Sunday, December 4, 2011

Universal Design For Learning

Universal Design for Learning (UDL) incorporates different teaching strategies into curriculum development to provide students equal opportunities to learn. UDL uses research into neuroscience to engage three primary brain networks: recognition, strategic and affective. According to the Center for Applied Special Technology (CAST), “UDL provides a blueprint for creating instructional goals, methods, materials, and assessments that work for everyone--not a single, one-size-fits-all solution but rather flexible approaches that can be customized and adjusted for individual needs.” I used the CAST UDL lesson builder to analyze and improve the Principles of Engineering Lesson 3.1 Machine Control with a focus on Project 3.1.7, the culmination of the lesson (see lesson plan here).

Recognition Network
Within the Recognition Network area, I found that I am already implementing some of these strategies, which include presenting information in different ways. Throughout Lesson 3.1, Machine Control, I provided my students with materials to supplement the Project Lead the Way curriculum. I know some students find programming languages difficult to learn and implement. It can be like learning a foreign language so I provided some pictorial references that they could use to help them learn the material. I made copies of the power point charts for students to glue into their engineering notebooks. I found flowcharts which correspond with the language and added them to the power point and printed them out for the students as well. Students can also re-read the power point presentations on the class website; in order to provide another means of perception, I am also trying to find a Text-to-Speech tool that I can embed in the class website.

Strategic Network
In the Strategic Network, which is the “how” of learning, I found that I could do better providing options for students for navigating the learning environment and expressing what they know.
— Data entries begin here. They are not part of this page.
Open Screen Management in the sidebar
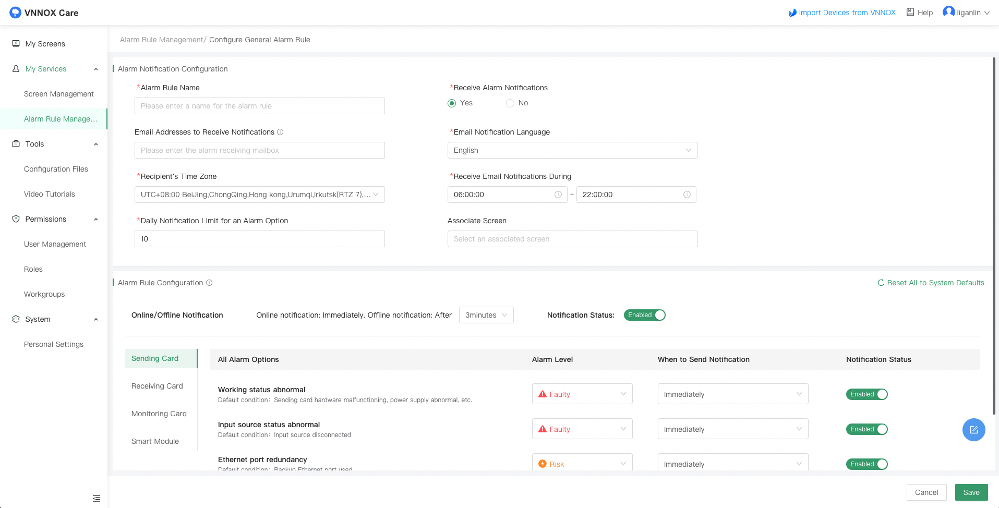Image resolution: width=999 pixels, height=508 pixels. coord(59,94)
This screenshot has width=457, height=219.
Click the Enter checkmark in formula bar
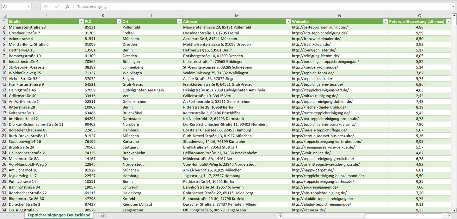[57, 6]
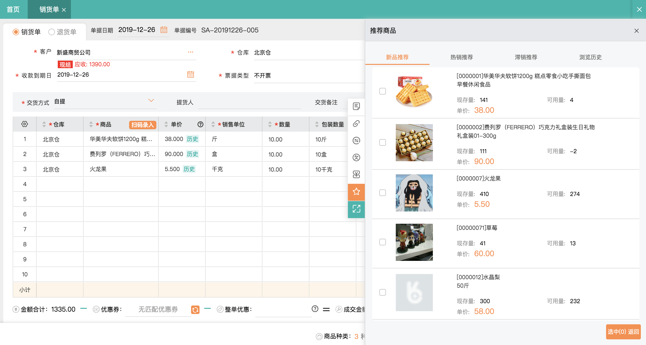The image size is (646, 345).
Task: Click the notes/document icon on sidebar
Action: click(357, 106)
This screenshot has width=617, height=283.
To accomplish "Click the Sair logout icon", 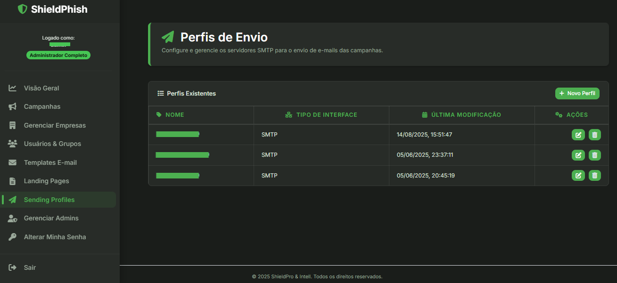I will point(12,267).
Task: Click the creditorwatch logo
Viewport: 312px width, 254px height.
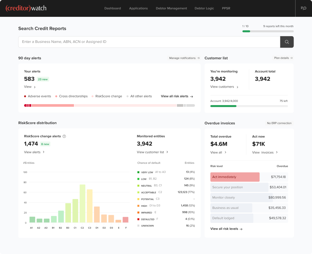Action: (26, 8)
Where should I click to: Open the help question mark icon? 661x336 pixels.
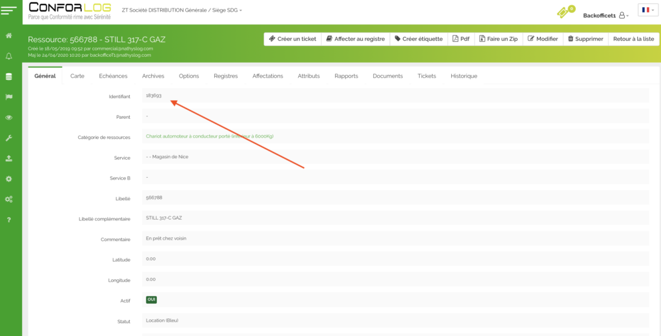click(9, 220)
The design problems in Project 3.1.7 do allow students to choose the level of complexity for their build, which means students with movement impairments can choose less complicated builds. Students also have choices on the level of programming they are comfortable with and the option of designing their programming plan using flowcharts, psuedocode, natural language or code. Students who struggle with writing can type their journal entries and glue them into their engineering notebooks. There are also technologies available for taking pictures and using 3-D modeling software for students who struggle with drawing. In order to help all students, not just those who struggle with organizing their process, I start the project with a group brainstorming session about questions that they will want to answer as they brainstorm solutions to their problem. I found last year that most students didn’t know where to start so this year, I elicited a list of questions during the anticipatory set. I wrote the questions on the board including some quick sketches and a discussion.

Affective Network
In the Affective Network, which focuses on student motivation, Project 3.1.7 provides several different areas for choice. Students choose which problem they are interested in and spend time brainstorming individually. After they have some ideas down, whether it’s drawings, notes, questions, or flowcharts, I have students get together with other people who chose the same problem and share their ideas. Then students have the choice of which group to be a part of or working alone. In this way, there are different options for engagement.
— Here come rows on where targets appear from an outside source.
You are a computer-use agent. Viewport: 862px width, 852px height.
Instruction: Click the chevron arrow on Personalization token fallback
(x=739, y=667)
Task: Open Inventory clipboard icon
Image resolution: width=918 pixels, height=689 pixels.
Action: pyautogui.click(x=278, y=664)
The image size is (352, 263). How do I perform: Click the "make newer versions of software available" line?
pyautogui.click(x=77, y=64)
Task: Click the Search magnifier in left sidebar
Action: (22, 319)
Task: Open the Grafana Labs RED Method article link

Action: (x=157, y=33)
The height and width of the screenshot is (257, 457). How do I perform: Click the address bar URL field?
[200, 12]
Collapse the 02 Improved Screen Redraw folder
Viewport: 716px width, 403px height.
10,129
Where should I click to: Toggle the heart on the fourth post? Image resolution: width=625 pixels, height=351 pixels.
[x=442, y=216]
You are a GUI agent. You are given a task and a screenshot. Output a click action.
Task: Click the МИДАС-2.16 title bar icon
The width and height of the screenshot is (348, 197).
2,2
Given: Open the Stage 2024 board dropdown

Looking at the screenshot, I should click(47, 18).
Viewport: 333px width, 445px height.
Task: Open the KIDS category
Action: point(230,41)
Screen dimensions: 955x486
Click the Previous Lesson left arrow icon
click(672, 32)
  1. Jennie--I really like you have broken the lesson down into the three networks. This helped me re-focus on these three pieces.What you have done here is great! And again, this will help me re-think how I can differentiate the lessons approaches, instructions, and evaluation. Great blog!

  2. Wow!! I am so impressed by the level of work that your students accomplish. I would not even know where to begin to do what they do. I like how you broke down your descriptors of your lessons into the three UDL categories, really helped me to understand exactly what you were doing.

  3. Hi Jennie! After looking at your lesson on the Google doc, I can see that you really are/have been implementing solid UDL practices. (You must be a good teacher :) ) I especially appreciate how you include pictorial references and have the PowerPoints available for students. Being a visual learner, I know these would help me. It looks like some of our classmates have found some great text-to-speech tools . . . maybe one of those will work for you. Sara R.